3. **Check the heights (function values):** Now, we need to know how high or low the function is at these special "flat spots" and also at the very beginning and end of our interval (the "endpoints", which are x=0 and x=5).
* When x = 0: f(0) = 2(0)³ - 15(0)² + 24(0) = 0
* When x = 1: f(1) = 2(1)³ - 15(1)² + 24(1) = 2 - 15 + 24 = 11
* When x = 4: f(4) = 2(4)³ - 15(4)² + 24(4) = 128 - 240 + 96 = -16
* When x = 5: f(5) = 2(5)³ - 15(5)² + 24(5) = 250 - 375 + 120 = -5
4. **Find the absolute highest and lowest:** We look at all the heights we found: 0, 11, -16, -5.
* The biggest number is 11. So, the absolute maximum value is 11 (at x=1).
* The smallest number is -16. So, the absolute minimum value is -16 (at x=4).

Alternative answer

Answer:
a. The critical points are $x=1$ and $x=4$.
b. The absolute maximum value of $f$ on $[0,5]$ is $11$.
The absolute minimum value of $f$ on $[0,5]$ is $-16$.
c. A graphing utility would show that the highest point on the graph of $f(x)$ in the interval $[0,5]$ is $(1, 11)$ and the lowest point is $(4, -16)$, confirming these values.

Explain
This is a question about finding the highest and lowest points of a function (like a roller coaster track!) within a specific section. We call these the "absolute maximum" and "absolute minimum" values. The key idea is that the highest or lowest points can only happen either at the very beginning or end of our section, or at "flat spots" in between.

The solving step is:

1. **Find the "flat spots" (critical points):**
Imagine our function $f(x) = 2x^3 - 15x^2 + 24x$ is a roller coaster. The flat spots are where the slope of the track is zero – it's not going up or down for a tiny moment. To find these spots, we use a special tool called the "derivative," which tells us the slope.
* The derivative of $f(x)$ is $f'(x) = 6x^2 - 30x + 24$.
* We want to know where this slope is zero, so we set $6x^2 - 30x + 24 = 0$.
* To make it simpler, I can divide all the numbers by 6: $x^2 - 5x + 4 = 0$.
* Now, I need to find two numbers that multiply to 4 and add up to -5. Those numbers are -1 and -4!
* So, we can write it as $(x-1)(x-4) = 0$.
* This means $x-1=0$ (so $x=1$) or $x-4=0$ (so $x=4$).
* These two values, $x=1$ and $x=4$, are our critical points. They are both inside our given interval $[0,5]$.
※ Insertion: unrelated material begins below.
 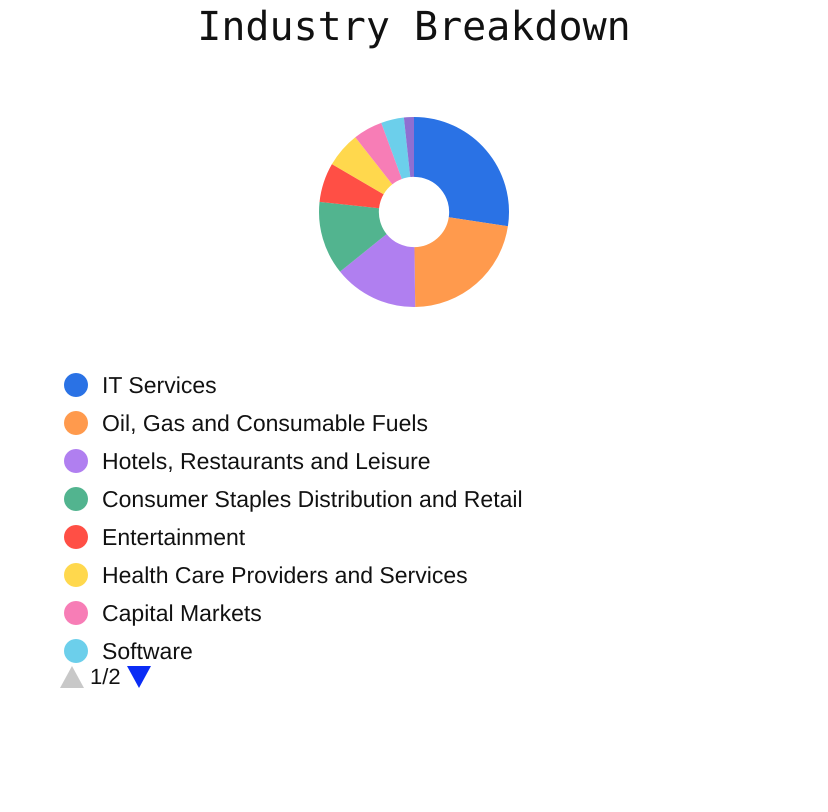 I want to click on legend-label: Hotels, Restaurants and Leisure, so click(x=266, y=461).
2. **Check the important points:**
The absolute highest or lowest points can only happen at these critical points ($x=1, x=4$) or at the very beginning and end of our interval (the endpoints, $x=0, x=5$). So we need to calculate the height of the roller coaster ($f(x)$) at all these points:
* At $x=0$ (start of the interval):
$f(0) = 2(0)^3 - 15(0)^2 + 24(0) = 0 - 0 + 0 = 0$.
* At $x=1$ (critical point):
$f(1) = 2(1)^3 - 15(1)^2 + 24(1) = 2 - 15 + 24 = 11$.
* At $x=4$ (critical point):
$f(4) = 2(4)^3 - 15(4)^2 + 24(4) = 2(64) - 15(16) + 24(4) = 128 - 240 + 96 = -16$.
* At $x=5$ (end of the interval):
$f(5) = 2(5)^3 - 15(5)^2 + 24(5) = 2(125) - 15(25) + 24(5) = 250 - 375 + 120 = -5$.

3. **Identify the absolute maximum and minimum values:**
Now we look at all the heights we found: $0, 11, -16, -5$.
* The biggest number is $11$. This is the absolute maximum value.
* The smallest number is $-16$. This is the absolute minimum value.